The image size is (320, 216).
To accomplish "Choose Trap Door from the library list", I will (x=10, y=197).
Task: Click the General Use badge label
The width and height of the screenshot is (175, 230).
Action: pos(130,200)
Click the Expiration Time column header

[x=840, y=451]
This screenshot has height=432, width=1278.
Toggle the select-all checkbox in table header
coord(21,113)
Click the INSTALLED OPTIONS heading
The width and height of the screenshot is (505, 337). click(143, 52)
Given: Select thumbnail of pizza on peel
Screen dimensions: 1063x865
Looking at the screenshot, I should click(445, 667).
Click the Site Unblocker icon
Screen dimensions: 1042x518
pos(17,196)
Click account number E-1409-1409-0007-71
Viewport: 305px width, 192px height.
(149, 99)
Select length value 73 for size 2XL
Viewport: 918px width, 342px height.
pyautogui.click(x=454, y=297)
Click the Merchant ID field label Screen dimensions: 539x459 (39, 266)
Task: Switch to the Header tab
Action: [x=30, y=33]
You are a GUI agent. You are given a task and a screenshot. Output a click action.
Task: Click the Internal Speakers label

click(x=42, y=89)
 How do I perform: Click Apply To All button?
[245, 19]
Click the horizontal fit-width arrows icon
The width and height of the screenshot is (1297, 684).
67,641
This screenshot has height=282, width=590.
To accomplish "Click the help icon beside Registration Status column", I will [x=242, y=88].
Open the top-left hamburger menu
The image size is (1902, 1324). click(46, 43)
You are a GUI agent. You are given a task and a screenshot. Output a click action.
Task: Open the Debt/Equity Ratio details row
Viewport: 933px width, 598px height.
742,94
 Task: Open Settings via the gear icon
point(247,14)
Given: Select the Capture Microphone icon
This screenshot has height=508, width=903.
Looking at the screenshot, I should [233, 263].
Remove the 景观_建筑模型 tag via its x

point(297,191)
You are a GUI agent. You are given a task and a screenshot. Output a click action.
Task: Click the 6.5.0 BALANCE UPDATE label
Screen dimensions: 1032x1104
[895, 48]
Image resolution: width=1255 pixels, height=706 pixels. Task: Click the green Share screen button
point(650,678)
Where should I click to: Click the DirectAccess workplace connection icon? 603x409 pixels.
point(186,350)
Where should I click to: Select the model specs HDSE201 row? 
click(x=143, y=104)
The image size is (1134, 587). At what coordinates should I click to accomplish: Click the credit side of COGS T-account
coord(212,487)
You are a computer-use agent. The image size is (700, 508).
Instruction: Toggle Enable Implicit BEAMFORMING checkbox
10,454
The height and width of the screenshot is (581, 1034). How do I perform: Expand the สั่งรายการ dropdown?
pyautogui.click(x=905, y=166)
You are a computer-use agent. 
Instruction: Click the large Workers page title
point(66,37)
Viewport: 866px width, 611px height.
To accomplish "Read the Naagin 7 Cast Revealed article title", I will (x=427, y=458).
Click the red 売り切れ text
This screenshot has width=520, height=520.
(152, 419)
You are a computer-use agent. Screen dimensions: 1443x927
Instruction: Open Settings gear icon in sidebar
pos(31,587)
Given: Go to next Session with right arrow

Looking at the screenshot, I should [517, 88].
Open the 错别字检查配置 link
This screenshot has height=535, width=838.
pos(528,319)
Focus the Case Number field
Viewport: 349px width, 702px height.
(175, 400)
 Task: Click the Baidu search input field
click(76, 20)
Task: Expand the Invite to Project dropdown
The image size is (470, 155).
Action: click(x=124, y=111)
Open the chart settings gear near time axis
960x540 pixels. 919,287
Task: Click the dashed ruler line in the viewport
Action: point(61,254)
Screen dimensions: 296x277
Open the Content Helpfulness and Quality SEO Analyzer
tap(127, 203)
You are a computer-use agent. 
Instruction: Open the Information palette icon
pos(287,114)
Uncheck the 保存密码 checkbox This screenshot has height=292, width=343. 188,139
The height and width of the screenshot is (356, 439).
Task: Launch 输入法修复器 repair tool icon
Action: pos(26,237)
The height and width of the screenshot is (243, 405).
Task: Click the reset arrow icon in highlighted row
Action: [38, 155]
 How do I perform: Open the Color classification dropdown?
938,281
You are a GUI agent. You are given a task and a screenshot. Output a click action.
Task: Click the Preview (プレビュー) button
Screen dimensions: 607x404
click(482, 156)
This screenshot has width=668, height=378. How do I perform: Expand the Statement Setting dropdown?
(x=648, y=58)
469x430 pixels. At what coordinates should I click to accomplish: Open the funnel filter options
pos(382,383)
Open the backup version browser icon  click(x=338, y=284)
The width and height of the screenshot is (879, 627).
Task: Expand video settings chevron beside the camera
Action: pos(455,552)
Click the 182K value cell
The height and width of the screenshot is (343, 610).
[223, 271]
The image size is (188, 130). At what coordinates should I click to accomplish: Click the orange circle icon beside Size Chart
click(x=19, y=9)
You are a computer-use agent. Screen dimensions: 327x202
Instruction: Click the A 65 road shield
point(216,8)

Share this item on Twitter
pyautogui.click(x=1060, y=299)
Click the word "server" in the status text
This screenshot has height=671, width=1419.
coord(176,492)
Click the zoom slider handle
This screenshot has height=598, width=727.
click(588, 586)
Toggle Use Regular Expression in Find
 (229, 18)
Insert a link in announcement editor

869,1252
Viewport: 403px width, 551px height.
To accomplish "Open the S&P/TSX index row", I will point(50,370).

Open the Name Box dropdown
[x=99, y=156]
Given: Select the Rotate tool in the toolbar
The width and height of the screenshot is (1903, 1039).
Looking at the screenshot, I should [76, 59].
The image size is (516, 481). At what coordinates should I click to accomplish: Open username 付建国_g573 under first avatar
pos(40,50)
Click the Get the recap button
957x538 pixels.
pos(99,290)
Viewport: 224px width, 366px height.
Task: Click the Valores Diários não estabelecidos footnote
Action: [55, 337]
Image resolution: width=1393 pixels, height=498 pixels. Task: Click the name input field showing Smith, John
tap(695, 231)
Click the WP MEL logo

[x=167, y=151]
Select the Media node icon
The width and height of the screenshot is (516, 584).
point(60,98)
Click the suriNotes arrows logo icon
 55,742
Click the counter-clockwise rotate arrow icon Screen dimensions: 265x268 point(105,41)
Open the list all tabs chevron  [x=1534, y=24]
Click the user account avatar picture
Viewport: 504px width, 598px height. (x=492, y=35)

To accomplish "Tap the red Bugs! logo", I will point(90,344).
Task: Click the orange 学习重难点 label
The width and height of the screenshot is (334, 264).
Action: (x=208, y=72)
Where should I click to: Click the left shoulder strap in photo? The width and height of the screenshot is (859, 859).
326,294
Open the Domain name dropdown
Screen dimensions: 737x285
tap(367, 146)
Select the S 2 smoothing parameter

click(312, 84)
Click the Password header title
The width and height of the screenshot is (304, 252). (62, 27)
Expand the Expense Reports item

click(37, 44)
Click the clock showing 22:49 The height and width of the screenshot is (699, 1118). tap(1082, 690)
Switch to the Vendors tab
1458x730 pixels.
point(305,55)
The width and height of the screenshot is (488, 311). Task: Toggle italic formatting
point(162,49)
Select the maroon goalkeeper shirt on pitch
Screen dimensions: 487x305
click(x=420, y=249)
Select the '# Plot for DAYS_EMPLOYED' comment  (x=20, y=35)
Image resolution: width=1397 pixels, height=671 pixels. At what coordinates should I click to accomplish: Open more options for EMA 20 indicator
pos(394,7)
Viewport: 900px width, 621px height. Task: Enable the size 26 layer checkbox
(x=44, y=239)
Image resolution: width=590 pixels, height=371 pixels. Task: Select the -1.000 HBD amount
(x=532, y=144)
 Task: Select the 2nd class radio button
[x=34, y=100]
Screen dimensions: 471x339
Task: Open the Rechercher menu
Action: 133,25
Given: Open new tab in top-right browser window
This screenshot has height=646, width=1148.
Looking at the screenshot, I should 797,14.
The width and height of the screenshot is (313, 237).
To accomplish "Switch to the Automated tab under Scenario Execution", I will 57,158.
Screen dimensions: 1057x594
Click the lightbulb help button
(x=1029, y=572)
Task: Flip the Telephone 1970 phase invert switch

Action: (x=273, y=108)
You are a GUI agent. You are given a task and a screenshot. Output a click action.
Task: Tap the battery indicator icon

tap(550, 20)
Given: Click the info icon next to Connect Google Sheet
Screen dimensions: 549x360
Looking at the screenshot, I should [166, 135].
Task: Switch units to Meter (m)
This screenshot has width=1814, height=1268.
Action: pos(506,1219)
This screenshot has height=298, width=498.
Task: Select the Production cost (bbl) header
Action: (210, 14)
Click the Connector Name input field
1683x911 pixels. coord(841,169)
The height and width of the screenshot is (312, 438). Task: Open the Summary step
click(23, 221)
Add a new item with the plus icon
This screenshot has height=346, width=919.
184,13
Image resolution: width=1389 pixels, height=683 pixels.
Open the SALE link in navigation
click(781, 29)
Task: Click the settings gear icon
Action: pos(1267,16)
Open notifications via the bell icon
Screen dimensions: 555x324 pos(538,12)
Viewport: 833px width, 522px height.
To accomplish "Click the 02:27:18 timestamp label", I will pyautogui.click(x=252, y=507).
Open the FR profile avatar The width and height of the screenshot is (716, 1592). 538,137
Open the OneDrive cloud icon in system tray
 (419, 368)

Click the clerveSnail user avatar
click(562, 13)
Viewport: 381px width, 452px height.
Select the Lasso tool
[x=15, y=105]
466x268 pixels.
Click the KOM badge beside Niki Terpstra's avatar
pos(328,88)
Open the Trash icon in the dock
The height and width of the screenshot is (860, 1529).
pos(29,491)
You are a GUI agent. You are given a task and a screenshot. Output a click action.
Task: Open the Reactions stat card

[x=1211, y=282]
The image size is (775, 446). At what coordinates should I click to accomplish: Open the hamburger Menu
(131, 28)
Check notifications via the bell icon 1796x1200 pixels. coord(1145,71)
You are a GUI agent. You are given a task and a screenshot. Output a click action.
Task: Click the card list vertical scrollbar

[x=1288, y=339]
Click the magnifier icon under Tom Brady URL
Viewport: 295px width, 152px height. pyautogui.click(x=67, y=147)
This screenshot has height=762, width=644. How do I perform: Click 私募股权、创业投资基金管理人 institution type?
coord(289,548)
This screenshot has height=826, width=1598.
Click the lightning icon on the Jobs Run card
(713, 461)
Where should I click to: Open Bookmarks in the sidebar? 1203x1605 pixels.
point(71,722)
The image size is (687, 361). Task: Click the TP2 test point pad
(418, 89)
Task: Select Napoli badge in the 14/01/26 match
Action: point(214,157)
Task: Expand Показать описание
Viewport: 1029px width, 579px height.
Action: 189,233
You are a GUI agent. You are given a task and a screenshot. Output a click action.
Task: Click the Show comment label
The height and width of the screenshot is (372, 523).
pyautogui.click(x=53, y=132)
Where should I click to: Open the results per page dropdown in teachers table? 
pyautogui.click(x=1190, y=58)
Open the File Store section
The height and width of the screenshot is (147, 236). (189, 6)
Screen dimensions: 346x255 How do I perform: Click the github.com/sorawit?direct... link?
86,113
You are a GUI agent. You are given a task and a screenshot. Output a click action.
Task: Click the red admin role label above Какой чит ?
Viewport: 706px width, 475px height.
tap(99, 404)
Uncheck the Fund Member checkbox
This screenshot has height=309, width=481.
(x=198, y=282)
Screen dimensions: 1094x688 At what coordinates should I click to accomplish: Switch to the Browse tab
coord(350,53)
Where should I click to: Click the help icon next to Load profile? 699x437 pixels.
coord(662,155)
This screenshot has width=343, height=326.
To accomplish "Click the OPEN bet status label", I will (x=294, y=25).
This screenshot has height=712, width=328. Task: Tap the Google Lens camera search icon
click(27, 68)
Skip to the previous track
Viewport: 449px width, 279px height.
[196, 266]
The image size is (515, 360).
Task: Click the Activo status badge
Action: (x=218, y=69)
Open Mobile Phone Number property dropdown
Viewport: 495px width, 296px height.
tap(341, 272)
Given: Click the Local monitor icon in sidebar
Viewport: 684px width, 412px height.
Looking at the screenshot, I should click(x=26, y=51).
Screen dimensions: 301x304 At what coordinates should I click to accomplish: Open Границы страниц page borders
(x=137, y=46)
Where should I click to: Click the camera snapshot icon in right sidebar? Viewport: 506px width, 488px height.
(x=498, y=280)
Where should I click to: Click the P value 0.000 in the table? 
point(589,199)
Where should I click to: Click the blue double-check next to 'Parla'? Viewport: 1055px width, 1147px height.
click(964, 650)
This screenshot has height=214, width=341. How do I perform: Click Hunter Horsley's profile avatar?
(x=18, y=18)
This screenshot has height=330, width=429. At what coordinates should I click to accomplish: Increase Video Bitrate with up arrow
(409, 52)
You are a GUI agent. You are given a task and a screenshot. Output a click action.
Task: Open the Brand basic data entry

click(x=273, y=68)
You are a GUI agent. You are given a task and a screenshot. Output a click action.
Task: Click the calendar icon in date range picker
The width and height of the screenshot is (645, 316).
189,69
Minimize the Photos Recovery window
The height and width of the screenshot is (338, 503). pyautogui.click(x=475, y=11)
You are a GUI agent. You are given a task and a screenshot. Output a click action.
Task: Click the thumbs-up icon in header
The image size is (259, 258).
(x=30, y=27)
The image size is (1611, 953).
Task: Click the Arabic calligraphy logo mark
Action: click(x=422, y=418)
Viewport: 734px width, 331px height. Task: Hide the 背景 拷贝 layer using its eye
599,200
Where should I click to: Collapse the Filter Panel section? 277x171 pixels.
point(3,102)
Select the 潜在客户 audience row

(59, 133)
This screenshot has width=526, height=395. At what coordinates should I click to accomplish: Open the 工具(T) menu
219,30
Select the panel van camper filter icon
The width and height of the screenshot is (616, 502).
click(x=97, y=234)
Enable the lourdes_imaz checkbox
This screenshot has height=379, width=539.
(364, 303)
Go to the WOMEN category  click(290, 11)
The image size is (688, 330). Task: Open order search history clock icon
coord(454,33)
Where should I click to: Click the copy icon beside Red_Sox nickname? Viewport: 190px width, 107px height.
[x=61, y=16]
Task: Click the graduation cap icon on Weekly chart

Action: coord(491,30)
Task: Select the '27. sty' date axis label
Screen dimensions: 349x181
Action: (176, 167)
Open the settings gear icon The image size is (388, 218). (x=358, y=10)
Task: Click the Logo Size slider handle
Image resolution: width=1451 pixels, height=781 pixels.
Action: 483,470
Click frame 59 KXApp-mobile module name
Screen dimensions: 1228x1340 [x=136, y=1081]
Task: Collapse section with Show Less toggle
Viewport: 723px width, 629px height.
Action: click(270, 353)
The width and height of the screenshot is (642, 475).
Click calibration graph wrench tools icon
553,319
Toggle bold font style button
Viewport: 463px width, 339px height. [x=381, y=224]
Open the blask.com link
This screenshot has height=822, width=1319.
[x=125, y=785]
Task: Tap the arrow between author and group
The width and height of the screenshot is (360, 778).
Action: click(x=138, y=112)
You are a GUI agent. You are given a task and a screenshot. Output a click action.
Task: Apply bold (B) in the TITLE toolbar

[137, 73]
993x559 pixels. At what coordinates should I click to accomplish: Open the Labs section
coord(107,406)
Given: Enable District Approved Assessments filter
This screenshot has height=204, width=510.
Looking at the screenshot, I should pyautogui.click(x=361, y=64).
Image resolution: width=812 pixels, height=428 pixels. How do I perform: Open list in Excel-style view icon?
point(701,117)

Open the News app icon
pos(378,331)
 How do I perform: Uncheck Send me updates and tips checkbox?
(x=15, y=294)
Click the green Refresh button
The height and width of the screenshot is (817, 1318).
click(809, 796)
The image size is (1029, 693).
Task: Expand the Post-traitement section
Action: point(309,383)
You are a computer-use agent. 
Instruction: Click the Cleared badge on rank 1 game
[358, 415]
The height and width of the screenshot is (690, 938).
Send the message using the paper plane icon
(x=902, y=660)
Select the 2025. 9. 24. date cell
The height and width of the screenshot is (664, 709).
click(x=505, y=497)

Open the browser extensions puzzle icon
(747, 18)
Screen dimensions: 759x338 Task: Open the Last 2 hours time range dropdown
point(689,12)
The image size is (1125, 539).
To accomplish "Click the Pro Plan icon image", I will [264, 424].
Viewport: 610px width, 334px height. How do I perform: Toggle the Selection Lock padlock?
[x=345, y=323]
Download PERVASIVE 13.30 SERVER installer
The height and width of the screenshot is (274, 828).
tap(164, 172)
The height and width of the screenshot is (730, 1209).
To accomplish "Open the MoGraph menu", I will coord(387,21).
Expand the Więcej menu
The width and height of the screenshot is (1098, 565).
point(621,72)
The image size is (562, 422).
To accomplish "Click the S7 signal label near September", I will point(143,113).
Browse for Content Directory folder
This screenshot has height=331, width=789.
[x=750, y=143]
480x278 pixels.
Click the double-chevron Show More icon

# TASK GOAL
Can you repeat the listing exactly, starting at the line that contains "Open the browser extensions puzzle icon" and stopping after the last line of the listing?

# RESULT OF THIS TASK
Open the browser extensions puzzle icon
(747, 18)
Screen dimensions: 759x338 Task: Open the Last 2 hours time range dropdown
point(689,12)
The image size is (1125, 539).
To accomplish "Click the Pro Plan icon image", I will [264, 424].
Viewport: 610px width, 334px height. How do I perform: Toggle the Selection Lock padlock?
[x=345, y=323]
Download PERVASIVE 13.30 SERVER installer
The height and width of the screenshot is (274, 828).
tap(164, 172)
The height and width of the screenshot is (730, 1209).
To accomplish "Open the MoGraph menu", I will coord(387,21).
Expand the Więcej menu
The width and height of the screenshot is (1098, 565).
point(621,72)
The image size is (562, 422).
To accomplish "Click the S7 signal label near September", I will point(143,113).
Browse for Content Directory folder
This screenshot has height=331, width=789.
[x=750, y=143]
480x278 pixels.
Click the double-chevron Show More icon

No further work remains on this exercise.